▶ _RECORDS FOR THE EXERCISE_
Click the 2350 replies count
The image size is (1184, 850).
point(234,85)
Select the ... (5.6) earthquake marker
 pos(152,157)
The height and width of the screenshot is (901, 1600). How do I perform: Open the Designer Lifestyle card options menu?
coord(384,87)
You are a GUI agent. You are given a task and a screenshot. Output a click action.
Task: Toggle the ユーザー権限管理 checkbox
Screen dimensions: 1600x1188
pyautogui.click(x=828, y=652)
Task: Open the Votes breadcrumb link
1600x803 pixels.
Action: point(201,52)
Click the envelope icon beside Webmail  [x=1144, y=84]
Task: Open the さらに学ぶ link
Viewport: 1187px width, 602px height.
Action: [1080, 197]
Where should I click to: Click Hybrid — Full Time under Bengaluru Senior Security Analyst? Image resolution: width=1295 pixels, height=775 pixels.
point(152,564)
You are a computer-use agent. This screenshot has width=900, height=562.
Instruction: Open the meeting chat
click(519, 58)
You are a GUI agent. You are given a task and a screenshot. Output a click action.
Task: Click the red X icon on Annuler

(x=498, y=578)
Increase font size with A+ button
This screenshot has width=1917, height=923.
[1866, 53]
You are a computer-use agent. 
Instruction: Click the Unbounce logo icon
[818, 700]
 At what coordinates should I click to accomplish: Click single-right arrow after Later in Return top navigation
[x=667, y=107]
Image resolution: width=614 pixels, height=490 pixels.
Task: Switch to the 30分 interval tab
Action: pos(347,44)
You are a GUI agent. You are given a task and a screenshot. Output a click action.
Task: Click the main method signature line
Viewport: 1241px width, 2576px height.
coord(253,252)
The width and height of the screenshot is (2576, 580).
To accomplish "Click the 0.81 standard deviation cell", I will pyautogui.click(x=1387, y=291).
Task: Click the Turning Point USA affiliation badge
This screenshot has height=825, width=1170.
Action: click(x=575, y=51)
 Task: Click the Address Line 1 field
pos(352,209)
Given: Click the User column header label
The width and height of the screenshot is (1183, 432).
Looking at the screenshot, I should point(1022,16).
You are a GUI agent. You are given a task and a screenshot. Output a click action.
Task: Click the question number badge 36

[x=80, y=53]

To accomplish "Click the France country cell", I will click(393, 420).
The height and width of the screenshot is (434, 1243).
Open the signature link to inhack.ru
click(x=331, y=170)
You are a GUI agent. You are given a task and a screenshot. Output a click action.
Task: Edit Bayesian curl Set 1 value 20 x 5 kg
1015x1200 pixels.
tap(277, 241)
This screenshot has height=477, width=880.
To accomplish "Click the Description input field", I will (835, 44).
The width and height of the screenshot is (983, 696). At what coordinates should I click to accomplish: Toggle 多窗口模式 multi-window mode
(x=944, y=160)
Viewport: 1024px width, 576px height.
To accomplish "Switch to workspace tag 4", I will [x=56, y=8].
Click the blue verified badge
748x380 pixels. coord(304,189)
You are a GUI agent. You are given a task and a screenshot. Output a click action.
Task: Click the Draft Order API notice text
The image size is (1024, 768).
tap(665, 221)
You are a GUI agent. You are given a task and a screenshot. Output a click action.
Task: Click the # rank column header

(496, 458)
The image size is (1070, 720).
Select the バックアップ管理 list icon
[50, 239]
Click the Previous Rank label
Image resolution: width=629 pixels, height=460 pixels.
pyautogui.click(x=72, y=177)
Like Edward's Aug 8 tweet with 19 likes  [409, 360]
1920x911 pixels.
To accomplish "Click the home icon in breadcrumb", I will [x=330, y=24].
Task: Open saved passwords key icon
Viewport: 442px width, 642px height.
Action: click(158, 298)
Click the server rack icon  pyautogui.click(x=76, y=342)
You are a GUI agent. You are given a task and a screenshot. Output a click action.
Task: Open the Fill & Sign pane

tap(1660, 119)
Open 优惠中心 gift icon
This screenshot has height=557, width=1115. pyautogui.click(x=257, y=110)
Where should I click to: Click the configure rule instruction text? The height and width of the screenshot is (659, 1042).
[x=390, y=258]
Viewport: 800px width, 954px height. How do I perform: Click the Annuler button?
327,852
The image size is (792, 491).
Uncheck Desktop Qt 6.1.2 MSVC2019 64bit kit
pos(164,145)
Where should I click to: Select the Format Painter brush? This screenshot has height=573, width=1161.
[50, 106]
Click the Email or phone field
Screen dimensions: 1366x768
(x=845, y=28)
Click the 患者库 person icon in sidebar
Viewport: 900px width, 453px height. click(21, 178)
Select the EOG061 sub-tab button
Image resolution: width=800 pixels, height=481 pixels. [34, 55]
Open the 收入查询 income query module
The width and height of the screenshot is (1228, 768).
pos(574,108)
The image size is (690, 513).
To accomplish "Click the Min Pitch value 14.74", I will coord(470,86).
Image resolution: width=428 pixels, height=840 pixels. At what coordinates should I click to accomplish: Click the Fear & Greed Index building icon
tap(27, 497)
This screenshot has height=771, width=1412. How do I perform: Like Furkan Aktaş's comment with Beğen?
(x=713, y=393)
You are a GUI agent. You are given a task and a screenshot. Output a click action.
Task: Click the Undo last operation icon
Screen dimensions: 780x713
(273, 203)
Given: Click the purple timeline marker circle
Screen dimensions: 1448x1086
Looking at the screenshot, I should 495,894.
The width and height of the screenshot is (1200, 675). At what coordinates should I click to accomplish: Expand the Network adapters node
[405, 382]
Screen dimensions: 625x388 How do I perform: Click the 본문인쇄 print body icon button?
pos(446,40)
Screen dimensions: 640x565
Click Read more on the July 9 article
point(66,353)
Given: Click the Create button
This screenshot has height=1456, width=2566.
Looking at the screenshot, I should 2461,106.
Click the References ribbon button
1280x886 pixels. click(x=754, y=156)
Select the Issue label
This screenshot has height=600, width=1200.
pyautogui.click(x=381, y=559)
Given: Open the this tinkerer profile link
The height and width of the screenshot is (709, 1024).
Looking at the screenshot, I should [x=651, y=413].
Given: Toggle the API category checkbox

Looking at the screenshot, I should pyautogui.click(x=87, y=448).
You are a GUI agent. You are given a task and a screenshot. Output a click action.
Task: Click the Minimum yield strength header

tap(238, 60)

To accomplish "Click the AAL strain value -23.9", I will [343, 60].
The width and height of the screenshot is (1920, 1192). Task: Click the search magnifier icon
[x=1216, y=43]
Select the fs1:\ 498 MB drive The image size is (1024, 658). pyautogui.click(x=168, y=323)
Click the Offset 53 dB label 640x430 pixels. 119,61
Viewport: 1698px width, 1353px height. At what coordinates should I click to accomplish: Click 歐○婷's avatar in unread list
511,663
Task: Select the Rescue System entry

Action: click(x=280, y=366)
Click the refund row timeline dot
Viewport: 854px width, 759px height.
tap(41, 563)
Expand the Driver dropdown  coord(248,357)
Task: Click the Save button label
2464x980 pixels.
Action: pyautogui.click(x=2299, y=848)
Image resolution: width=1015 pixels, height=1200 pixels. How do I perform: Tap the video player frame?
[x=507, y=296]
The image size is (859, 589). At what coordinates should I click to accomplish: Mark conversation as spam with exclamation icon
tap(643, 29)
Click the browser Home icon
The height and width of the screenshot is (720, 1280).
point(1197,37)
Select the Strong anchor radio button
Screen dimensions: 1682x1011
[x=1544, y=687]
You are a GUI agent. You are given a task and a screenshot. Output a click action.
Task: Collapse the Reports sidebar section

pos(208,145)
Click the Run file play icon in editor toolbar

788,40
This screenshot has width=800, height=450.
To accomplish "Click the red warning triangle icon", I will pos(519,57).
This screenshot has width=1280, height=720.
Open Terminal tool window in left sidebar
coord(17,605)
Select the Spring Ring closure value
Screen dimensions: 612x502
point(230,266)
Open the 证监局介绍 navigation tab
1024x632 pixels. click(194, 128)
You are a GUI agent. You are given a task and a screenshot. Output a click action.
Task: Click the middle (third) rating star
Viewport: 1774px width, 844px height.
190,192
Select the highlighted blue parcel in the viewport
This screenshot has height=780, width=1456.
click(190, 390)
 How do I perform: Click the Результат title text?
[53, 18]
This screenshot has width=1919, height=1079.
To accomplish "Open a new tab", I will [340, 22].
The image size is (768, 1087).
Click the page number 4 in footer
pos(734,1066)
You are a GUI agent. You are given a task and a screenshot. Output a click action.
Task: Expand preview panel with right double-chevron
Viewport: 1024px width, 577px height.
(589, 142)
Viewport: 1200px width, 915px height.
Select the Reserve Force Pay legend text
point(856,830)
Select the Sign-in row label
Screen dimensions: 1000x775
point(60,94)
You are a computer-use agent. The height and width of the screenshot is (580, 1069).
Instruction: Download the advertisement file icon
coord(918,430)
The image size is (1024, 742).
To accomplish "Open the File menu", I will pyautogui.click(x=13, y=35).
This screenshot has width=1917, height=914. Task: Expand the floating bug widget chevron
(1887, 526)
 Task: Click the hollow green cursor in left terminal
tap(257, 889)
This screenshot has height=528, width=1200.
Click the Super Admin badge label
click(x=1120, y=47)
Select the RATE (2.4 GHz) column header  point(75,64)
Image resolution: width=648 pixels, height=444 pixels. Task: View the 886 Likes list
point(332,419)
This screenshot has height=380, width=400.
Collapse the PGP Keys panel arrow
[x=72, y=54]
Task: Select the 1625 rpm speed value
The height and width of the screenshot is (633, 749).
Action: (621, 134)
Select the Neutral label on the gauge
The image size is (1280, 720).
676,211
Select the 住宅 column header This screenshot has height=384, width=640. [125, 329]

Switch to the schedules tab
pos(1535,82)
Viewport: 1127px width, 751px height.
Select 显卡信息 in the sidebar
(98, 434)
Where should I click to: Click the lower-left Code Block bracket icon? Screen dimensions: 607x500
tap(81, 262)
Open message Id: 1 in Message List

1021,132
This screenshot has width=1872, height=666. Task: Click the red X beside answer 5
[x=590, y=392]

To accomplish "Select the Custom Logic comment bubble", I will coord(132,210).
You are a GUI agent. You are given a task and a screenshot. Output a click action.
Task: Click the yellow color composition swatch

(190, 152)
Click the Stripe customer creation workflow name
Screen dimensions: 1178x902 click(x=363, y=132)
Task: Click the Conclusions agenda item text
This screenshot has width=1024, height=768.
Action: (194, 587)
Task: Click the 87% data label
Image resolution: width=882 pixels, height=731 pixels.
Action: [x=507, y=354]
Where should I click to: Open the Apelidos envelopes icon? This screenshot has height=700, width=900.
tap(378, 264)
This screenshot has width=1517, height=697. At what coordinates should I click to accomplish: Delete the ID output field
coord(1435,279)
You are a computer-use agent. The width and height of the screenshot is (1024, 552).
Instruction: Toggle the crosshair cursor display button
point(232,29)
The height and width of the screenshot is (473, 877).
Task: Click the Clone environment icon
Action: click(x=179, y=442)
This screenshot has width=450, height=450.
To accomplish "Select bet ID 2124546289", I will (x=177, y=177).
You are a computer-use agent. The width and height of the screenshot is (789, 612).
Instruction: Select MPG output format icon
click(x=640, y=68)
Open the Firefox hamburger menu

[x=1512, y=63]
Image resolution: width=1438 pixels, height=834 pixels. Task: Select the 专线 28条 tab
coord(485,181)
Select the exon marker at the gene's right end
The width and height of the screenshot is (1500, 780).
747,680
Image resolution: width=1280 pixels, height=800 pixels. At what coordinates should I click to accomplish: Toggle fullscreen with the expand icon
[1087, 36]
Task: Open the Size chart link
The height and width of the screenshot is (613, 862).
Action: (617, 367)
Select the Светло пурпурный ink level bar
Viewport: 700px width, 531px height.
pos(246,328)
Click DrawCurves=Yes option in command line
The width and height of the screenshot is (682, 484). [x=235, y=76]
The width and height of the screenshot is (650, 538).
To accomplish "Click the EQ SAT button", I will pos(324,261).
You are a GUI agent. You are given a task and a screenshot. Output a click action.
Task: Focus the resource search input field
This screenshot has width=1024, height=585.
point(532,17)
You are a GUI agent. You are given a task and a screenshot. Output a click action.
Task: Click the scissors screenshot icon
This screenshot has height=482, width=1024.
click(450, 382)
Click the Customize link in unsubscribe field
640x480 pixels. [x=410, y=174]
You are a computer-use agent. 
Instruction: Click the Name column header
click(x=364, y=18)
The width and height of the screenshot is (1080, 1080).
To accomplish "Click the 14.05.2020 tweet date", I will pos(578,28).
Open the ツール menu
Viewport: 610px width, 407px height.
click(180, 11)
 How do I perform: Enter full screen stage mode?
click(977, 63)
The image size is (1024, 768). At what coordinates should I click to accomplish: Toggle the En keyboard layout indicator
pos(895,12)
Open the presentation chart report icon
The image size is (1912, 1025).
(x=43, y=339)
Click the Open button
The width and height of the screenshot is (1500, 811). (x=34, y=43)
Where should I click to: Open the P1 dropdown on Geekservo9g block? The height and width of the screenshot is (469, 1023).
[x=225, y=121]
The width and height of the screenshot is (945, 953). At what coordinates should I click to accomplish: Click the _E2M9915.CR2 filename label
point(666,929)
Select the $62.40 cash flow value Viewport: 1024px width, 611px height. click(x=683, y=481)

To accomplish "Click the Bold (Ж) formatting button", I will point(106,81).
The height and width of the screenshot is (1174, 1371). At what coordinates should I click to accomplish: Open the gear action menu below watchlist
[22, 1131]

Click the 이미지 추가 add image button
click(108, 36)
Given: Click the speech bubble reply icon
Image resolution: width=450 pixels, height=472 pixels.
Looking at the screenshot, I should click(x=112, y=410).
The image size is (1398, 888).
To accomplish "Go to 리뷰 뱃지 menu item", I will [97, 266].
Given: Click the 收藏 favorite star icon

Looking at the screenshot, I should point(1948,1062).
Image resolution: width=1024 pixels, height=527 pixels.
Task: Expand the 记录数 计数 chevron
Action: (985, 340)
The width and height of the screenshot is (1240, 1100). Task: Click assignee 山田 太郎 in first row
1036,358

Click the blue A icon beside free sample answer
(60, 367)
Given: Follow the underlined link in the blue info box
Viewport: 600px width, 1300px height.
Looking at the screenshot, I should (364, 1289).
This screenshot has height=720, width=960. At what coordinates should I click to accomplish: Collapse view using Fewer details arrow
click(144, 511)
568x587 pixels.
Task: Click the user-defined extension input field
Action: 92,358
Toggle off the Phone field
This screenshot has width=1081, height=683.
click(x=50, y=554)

▶ _DIRECTIONS_
From the first line of the listing above through the line that contains "Task: Toggle the ユーザー権限管理 checkbox", set down each line without alteration, and nothing else.

▶ _WRITTEN ANSWER_
Click the 2350 replies count
The image size is (1184, 850).
point(234,85)
Select the ... (5.6) earthquake marker
 pos(152,157)
The height and width of the screenshot is (901, 1600). How do I perform: Open the Designer Lifestyle card options menu?
coord(384,87)
You are a GUI agent. You are given a task and a screenshot. Output a click action.
Task: Toggle the ユーザー権限管理 checkbox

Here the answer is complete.